Assignment:
Copy the records below exactly. Include all of them.

= Beginning of Section =

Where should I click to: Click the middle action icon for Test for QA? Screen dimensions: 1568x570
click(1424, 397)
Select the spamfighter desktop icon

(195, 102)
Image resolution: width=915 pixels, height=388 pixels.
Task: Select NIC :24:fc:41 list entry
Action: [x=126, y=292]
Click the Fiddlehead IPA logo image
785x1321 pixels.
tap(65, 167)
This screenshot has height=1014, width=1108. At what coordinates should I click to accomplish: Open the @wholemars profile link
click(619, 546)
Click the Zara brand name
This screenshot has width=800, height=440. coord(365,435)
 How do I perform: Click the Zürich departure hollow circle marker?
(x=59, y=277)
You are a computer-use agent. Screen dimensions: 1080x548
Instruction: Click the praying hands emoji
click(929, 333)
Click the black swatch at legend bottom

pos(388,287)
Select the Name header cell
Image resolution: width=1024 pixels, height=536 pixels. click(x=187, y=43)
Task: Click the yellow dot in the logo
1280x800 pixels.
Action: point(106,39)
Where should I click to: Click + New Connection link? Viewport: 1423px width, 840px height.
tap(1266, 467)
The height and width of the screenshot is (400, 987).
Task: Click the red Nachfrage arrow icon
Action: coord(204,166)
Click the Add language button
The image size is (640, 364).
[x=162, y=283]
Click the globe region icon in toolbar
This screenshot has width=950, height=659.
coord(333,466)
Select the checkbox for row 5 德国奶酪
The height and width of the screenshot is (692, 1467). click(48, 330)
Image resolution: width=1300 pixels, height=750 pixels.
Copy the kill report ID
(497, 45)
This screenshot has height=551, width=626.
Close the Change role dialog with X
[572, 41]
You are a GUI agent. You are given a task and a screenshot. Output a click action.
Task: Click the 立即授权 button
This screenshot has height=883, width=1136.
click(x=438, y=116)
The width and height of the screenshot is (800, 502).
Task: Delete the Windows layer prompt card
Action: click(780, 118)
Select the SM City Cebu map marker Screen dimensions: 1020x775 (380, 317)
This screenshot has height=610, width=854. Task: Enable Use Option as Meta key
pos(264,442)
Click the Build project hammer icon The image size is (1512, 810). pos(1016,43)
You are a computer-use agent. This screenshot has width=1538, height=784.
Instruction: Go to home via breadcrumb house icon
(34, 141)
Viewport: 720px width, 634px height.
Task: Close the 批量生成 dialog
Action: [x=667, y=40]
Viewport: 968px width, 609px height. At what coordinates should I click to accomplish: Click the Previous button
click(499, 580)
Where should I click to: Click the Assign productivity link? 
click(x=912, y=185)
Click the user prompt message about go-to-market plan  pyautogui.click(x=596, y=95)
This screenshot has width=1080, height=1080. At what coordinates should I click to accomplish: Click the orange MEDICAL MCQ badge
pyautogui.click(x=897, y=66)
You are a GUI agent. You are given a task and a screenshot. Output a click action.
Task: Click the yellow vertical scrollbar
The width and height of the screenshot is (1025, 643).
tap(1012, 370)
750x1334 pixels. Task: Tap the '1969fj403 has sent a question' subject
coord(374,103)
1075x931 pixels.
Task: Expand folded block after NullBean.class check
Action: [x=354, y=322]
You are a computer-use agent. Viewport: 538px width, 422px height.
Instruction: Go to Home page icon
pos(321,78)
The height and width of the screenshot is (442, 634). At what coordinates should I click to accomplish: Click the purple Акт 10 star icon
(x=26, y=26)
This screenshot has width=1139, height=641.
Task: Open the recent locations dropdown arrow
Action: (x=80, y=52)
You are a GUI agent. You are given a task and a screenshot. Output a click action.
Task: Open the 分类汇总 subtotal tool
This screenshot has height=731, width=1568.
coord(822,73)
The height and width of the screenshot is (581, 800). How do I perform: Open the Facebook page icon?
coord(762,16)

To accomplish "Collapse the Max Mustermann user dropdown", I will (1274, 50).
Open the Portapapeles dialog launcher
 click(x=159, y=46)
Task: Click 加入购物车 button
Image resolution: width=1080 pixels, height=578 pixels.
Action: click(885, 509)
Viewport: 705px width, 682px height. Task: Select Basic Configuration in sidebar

= End of Section =

Output for this exercise:
Where should I click to: Click the middle action icon for Test for QA? Screen dimensions: 1568x570
click(1424, 397)
Select the spamfighter desktop icon

(195, 102)
Image resolution: width=915 pixels, height=388 pixels.
Task: Select NIC :24:fc:41 list entry
Action: [x=126, y=292]
Click the Fiddlehead IPA logo image
785x1321 pixels.
tap(65, 167)
This screenshot has height=1014, width=1108. At what coordinates should I click to accomplish: Open the @wholemars profile link
click(619, 546)
Click the Zara brand name
This screenshot has width=800, height=440. coord(365,435)
 How do I perform: Click the Zürich departure hollow circle marker?
(x=59, y=277)
You are a computer-use agent. Screen dimensions: 1080x548
Instruction: Click the praying hands emoji
click(929, 333)
Click the black swatch at legend bottom

pos(388,287)
Select the Name header cell
Image resolution: width=1024 pixels, height=536 pixels. click(x=187, y=43)
Task: Click the yellow dot in the logo
1280x800 pixels.
Action: point(106,39)
Where should I click to: Click + New Connection link? Viewport: 1423px width, 840px height.
tap(1266, 467)
The height and width of the screenshot is (400, 987).
Task: Click the red Nachfrage arrow icon
Action: coord(204,166)
Click the Add language button
The image size is (640, 364).
[x=162, y=283]
Click the globe region icon in toolbar
This screenshot has width=950, height=659.
coord(333,466)
Select the checkbox for row 5 德国奶酪
The height and width of the screenshot is (692, 1467). click(48, 330)
Image resolution: width=1300 pixels, height=750 pixels.
Copy the kill report ID
(497, 45)
This screenshot has height=551, width=626.
Close the Change role dialog with X
[572, 41]
You are a GUI agent. You are given a task and a screenshot. Output a click action.
Task: Click the 立即授权 button
This screenshot has height=883, width=1136.
click(x=438, y=116)
The width and height of the screenshot is (800, 502).
Task: Delete the Windows layer prompt card
Action: click(780, 118)
Select the SM City Cebu map marker Screen dimensions: 1020x775 (380, 317)
This screenshot has height=610, width=854. Task: Enable Use Option as Meta key
pos(264,442)
Click the Build project hammer icon The image size is (1512, 810). pos(1016,43)
You are a computer-use agent. This screenshot has width=1538, height=784.
Instruction: Go to home via breadcrumb house icon
(34, 141)
Viewport: 720px width, 634px height.
Task: Close the 批量生成 dialog
Action: [x=667, y=40]
Viewport: 968px width, 609px height. At what coordinates should I click to accomplish: Click the Previous button
click(499, 580)
Where should I click to: Click the Assign productivity link? 
click(x=912, y=185)
Click the user prompt message about go-to-market plan  pyautogui.click(x=596, y=95)
This screenshot has width=1080, height=1080. At what coordinates should I click to accomplish: Click the orange MEDICAL MCQ badge
pyautogui.click(x=897, y=66)
You are a GUI agent. You are given a task and a screenshot. Output a click action.
Task: Click the yellow vertical scrollbar
The width and height of the screenshot is (1025, 643).
tap(1012, 370)
750x1334 pixels. Task: Tap the '1969fj403 has sent a question' subject
coord(374,103)
1075x931 pixels.
Task: Expand folded block after NullBean.class check
Action: [x=354, y=322]
You are a computer-use agent. Viewport: 538px width, 422px height.
Instruction: Go to Home page icon
pos(321,78)
The height and width of the screenshot is (442, 634). At what coordinates should I click to accomplish: Click the purple Акт 10 star icon
(x=26, y=26)
This screenshot has width=1139, height=641.
Task: Open the recent locations dropdown arrow
Action: (x=80, y=52)
You are a GUI agent. You are given a task and a screenshot. Output a click action.
Task: Open the 分类汇总 subtotal tool
This screenshot has height=731, width=1568.
coord(822,73)
The height and width of the screenshot is (581, 800). How do I perform: Open the Facebook page icon?
coord(762,16)

To accomplish "Collapse the Max Mustermann user dropdown", I will (1274, 50).
Open the Portapapeles dialog launcher
 click(x=159, y=46)
Task: Click 加入购物车 button
Image resolution: width=1080 pixels, height=578 pixels.
Action: click(885, 509)
Viewport: 705px width, 682px height. Task: Select Basic Configuration in sidebar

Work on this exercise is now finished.